◆ **Data for this task**
------------------------------------------------------------------------

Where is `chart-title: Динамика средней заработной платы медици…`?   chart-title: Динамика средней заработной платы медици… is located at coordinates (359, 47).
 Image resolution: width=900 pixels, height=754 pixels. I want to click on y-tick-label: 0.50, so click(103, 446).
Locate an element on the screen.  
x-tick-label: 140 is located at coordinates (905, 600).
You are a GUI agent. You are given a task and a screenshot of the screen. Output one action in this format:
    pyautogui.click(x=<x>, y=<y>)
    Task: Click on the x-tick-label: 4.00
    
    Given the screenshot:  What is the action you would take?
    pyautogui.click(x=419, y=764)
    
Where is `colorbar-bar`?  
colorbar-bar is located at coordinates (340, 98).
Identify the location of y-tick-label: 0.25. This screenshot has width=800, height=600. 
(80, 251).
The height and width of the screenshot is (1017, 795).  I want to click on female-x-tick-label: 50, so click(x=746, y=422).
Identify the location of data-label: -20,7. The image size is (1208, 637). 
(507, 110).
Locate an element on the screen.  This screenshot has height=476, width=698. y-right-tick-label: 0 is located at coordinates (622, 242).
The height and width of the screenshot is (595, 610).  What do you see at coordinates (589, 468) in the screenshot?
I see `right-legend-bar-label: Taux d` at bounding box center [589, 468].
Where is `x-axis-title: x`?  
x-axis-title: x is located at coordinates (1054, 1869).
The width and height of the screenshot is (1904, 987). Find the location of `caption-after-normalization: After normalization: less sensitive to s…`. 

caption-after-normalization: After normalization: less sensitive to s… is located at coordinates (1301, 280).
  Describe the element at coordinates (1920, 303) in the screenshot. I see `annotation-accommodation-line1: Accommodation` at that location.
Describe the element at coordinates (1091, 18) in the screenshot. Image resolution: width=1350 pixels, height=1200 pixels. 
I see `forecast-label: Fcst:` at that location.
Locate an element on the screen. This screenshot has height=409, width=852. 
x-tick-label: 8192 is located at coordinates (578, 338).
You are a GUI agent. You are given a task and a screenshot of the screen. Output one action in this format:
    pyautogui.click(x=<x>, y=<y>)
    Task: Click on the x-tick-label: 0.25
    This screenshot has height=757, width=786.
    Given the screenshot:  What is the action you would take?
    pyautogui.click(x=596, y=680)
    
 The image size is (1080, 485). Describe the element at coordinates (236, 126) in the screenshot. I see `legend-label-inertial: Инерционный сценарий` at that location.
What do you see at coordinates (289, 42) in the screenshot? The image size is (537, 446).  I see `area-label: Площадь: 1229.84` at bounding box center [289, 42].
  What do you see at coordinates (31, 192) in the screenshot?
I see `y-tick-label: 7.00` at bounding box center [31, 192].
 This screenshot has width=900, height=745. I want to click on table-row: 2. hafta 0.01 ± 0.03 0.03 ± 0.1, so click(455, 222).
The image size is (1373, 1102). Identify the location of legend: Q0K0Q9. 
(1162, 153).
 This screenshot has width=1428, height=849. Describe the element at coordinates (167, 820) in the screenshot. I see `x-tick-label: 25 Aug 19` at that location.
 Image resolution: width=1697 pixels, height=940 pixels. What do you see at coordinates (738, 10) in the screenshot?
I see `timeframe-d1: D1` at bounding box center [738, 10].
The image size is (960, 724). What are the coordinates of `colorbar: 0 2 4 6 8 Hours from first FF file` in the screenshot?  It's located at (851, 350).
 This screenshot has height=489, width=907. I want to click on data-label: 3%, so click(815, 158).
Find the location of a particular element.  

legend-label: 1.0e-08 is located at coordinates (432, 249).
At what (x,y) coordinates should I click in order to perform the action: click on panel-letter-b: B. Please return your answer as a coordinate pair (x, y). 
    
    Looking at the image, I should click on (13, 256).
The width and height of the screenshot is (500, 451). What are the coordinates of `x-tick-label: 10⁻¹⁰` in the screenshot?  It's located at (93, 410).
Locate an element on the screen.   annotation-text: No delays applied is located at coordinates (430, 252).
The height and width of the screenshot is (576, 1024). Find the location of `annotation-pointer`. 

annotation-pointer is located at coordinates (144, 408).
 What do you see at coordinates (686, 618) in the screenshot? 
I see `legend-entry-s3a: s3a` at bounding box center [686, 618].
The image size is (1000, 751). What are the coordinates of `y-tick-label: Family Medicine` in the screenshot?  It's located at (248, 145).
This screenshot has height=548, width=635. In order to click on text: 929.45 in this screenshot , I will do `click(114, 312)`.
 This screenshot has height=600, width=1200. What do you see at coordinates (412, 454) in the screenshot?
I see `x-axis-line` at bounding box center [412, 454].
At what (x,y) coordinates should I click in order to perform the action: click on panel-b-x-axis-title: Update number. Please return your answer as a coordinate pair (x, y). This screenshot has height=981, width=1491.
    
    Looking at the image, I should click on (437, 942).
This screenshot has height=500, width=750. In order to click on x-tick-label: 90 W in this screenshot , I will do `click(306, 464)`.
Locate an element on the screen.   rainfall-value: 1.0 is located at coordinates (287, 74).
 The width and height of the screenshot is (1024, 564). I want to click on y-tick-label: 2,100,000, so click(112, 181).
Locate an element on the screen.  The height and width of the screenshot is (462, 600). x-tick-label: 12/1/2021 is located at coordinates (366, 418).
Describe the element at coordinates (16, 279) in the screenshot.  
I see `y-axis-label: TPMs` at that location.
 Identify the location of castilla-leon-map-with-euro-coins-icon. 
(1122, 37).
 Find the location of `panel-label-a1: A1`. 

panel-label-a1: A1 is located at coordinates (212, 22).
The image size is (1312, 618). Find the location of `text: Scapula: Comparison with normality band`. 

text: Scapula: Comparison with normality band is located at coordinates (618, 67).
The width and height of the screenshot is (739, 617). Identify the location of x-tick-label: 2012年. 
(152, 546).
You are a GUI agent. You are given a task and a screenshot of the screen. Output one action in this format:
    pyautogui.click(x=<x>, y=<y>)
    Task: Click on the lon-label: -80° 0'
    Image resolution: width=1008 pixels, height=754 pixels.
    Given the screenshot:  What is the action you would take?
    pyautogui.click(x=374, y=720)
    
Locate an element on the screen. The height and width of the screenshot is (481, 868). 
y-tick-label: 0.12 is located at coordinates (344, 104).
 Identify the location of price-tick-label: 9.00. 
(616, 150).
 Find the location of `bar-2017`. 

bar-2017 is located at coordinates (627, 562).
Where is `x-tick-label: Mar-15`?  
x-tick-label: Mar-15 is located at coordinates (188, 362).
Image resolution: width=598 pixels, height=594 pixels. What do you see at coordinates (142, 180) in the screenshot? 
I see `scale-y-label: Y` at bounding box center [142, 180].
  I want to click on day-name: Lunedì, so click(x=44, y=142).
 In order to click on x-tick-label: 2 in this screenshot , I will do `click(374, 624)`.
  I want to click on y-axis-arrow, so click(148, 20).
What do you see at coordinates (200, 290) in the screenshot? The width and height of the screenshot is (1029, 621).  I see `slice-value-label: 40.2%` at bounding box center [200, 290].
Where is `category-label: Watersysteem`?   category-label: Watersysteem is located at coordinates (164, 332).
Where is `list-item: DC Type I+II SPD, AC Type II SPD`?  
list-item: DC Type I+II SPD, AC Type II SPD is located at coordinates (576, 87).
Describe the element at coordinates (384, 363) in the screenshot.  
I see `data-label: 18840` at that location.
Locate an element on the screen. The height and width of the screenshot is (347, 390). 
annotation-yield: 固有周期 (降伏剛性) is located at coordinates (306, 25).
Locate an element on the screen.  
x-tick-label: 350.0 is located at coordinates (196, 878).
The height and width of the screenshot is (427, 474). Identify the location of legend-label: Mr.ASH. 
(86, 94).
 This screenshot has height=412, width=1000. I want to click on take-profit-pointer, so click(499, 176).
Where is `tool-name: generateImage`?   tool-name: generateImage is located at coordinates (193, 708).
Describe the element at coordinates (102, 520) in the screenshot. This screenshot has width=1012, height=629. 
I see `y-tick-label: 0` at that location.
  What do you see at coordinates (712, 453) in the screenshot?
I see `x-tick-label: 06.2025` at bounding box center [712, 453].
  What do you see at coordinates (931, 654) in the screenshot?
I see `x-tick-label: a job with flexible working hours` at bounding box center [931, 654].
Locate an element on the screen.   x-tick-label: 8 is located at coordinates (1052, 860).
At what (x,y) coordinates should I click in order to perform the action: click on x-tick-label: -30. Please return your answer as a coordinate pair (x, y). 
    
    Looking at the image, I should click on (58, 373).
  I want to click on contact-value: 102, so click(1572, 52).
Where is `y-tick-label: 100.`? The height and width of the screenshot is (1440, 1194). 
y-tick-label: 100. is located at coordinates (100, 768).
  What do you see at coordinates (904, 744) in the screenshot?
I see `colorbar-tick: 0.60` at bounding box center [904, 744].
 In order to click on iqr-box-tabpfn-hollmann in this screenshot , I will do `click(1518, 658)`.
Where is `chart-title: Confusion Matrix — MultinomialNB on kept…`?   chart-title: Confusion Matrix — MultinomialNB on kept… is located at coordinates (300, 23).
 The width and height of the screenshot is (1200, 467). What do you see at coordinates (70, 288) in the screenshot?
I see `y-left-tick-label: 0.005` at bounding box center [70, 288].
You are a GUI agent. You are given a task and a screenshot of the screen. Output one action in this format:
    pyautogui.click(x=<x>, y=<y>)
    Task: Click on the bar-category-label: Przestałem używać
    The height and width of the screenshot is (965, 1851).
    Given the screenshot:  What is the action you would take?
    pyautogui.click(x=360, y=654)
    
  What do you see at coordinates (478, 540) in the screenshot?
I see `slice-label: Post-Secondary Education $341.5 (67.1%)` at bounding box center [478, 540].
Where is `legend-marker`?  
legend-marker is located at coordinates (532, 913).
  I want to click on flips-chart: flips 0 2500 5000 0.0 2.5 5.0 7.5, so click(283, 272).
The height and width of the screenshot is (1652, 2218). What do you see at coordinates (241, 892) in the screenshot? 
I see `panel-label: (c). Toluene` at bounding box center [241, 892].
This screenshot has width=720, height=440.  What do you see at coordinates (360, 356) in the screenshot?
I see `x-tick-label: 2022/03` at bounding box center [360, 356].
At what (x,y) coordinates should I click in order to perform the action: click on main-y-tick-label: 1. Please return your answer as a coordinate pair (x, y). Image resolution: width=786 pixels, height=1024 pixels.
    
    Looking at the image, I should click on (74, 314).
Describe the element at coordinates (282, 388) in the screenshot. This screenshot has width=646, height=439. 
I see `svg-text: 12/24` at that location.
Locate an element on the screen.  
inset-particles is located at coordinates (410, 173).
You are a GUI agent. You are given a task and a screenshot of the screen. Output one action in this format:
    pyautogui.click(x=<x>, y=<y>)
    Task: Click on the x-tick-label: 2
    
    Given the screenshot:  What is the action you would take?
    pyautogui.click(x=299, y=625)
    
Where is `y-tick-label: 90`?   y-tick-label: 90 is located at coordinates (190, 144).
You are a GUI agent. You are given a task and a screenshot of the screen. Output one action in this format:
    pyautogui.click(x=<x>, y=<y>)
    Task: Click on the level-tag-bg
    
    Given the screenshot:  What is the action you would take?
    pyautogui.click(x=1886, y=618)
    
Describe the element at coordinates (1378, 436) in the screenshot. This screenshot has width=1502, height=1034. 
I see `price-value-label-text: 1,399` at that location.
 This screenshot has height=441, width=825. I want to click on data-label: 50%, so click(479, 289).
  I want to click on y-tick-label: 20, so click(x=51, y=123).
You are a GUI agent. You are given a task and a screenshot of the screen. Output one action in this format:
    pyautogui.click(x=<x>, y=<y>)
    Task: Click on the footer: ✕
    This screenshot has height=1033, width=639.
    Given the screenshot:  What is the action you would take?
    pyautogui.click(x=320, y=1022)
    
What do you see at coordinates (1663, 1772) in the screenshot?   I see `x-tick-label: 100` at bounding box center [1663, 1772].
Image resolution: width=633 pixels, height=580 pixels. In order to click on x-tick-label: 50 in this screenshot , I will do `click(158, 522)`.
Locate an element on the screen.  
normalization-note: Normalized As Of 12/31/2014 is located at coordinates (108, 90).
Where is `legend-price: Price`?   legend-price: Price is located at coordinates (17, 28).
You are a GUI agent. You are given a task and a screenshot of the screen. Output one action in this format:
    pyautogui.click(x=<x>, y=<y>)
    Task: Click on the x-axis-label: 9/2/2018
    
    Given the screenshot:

------------------------------------------------------------------------

◆ **Exercise objective**
Swap "GUI agent" for "screen assistant" in the material starting at the line containing "In order to click on iqr-box-tabpfn-hollmann" and ending at the line containing "I want to click on flips-chart: flips". Return only those lines, with everything else left as it is.

◆ **Your response**
 In order to click on iqr-box-tabpfn-hollmann in this screenshot , I will do `click(1518, 658)`.
Where is `chart-title: Confusion Matrix — MultinomialNB on kept…`?   chart-title: Confusion Matrix — MultinomialNB on kept… is located at coordinates (300, 23).
 The width and height of the screenshot is (1200, 467). What do you see at coordinates (70, 288) in the screenshot?
I see `y-left-tick-label: 0.005` at bounding box center [70, 288].
You are a screen assistant. You are given a task and a screenshot of the screen. Output one action in this format:
    pyautogui.click(x=<x>, y=<y>)
    Task: Click on the bar-category-label: Przestałem używać
    The height and width of the screenshot is (965, 1851).
    Given the screenshot:  What is the action you would take?
    pyautogui.click(x=360, y=654)
    
  What do you see at coordinates (478, 540) in the screenshot?
I see `slice-label: Post-Secondary Education $341.5 (67.1%)` at bounding box center [478, 540].
Where is `legend-marker`?  
legend-marker is located at coordinates (532, 913).
  I want to click on flips-chart: flips 0 2500 5000 0.0 2.5 5.0 7.5, so click(283, 272).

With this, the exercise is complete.